Lorsque la représentation des insiders est collective, le résultat de la négociation dépend de l’objectif des représentants du personnel. A moins que les syndicats ne visent exclusivement la résorption du chômage, et donc négocient une baisse du salaire ramenant à l’équilibre walrasien, les négociations collectives conduisent à un niveau de salaire supérieur au niveau d’équilibre. Le pouvoir de négociation des syndicats vient, comme précédemment, des coûts d’ajustements de l’emploi que supportent les entreprises, mais il est renforcé par le droit syndical, notamment la menace de faire grève. Le rôle et le pouvoir des syndicats sont donc susceptibles de rendre les salaires moins sensibles au déséquilibre sur le marché du travail.

Enfin, le comportement des outsiders, essentiellement l’intensité avec laquelle ils recherchent du travail, est au coeur des modèles d’appariement. La générosité des allocations chômage, la durée de chômage, mais aussi les contraintes à la mobilité sont autant de facteurs susceptibles de diminuer l’intensité de la recherche d’emploi des chômeurs. En conséquence, la position des insiders est moins disputée que ne l’indique le niveau du chômage.

Si les éléments caractérisant le fonctionnement non concurrentiel du marché du travail font partie des explications potentielles de la persistance du chômage à long terme, ils s’accompagnent aussi d’une moindre sensibilité des salaires au déséquilibre sur le marché du travail (chômage), et certains d’entre eux à un ajustement plus lent de l’emploi à l’activité. Ils sont donc susceptibles d’expliquer la rigidité des salaires et de l’emploi.
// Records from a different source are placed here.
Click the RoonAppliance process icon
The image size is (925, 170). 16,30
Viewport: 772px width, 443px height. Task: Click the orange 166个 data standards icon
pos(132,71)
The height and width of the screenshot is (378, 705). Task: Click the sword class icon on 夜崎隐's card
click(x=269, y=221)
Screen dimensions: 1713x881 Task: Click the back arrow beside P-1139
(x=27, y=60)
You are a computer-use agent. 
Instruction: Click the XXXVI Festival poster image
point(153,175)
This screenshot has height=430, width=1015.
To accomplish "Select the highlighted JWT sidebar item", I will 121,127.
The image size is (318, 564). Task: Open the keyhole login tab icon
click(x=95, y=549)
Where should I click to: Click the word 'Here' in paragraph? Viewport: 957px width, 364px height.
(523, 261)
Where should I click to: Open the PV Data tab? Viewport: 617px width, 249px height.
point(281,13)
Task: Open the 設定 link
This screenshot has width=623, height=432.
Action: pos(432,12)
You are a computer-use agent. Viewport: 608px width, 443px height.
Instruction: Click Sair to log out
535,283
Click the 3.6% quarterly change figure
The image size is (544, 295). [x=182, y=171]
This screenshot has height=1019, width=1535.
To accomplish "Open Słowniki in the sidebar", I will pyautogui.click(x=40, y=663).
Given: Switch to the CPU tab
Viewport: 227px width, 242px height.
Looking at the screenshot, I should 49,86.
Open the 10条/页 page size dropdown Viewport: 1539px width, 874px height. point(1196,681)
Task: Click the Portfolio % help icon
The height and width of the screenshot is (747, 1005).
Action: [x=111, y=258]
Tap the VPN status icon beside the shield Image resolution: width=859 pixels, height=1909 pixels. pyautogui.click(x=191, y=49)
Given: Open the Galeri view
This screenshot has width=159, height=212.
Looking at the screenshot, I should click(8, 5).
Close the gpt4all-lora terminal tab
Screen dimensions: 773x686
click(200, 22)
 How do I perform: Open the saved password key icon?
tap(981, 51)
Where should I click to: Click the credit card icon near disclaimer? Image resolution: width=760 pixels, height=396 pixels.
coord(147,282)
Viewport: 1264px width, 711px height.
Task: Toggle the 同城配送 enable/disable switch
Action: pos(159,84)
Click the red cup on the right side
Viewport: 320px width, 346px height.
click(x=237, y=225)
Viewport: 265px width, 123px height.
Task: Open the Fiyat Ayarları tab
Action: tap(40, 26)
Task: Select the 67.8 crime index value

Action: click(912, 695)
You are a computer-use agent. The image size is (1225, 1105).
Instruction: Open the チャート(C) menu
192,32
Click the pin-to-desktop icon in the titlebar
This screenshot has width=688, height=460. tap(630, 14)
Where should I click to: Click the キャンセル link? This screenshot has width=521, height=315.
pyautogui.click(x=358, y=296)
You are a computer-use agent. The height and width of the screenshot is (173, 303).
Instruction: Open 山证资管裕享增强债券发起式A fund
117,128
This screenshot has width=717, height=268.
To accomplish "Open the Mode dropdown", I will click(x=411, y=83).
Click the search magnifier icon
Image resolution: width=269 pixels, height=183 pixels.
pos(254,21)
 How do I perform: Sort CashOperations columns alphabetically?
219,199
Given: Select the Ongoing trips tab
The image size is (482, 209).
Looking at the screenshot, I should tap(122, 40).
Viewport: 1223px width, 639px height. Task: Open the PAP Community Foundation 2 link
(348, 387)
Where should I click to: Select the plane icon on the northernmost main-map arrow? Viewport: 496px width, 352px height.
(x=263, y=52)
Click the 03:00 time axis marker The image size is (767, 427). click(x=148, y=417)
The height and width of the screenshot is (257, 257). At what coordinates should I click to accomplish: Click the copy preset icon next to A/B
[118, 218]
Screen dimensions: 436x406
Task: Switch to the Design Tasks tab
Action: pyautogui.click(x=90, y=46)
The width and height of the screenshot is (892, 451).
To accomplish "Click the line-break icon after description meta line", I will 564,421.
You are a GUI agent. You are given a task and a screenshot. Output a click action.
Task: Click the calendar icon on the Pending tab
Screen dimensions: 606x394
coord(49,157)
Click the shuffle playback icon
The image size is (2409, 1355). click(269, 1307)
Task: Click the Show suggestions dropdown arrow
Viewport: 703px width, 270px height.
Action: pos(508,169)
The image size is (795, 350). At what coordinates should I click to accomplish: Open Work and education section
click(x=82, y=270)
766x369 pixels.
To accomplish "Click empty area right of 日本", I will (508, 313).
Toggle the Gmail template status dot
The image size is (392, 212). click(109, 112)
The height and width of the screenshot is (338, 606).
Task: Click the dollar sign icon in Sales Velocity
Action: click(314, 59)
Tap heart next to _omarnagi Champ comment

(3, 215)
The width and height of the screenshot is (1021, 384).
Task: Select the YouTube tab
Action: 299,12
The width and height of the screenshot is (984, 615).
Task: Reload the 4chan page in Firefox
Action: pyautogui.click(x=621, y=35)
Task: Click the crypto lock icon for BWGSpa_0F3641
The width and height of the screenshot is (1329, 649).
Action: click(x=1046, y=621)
Cette brève présentation des différents courants de la pensée économique va nous permettre d’avoir une assise plus solide pour examiner les problèmes contemporains du marché du travail au Cambodge. Le chapitre suivant présente donc une analyse détaillée du marché du travail cambodgien. L’objectif du chapitre consiste principalement à caractériser le marché du travail au Cambodge tout en utilisant les enseignements théoriques présentés dans le chapitre II de la thèse. Nous présentons également un aperçu détaillé des changements qui se sont produits sur le marché du travail, en mettant l’accent sur la façon dont ces changements sont répartis au sein de la population et de l’économie. Enfin, nous résumons nos principales constatations dans la dernière section.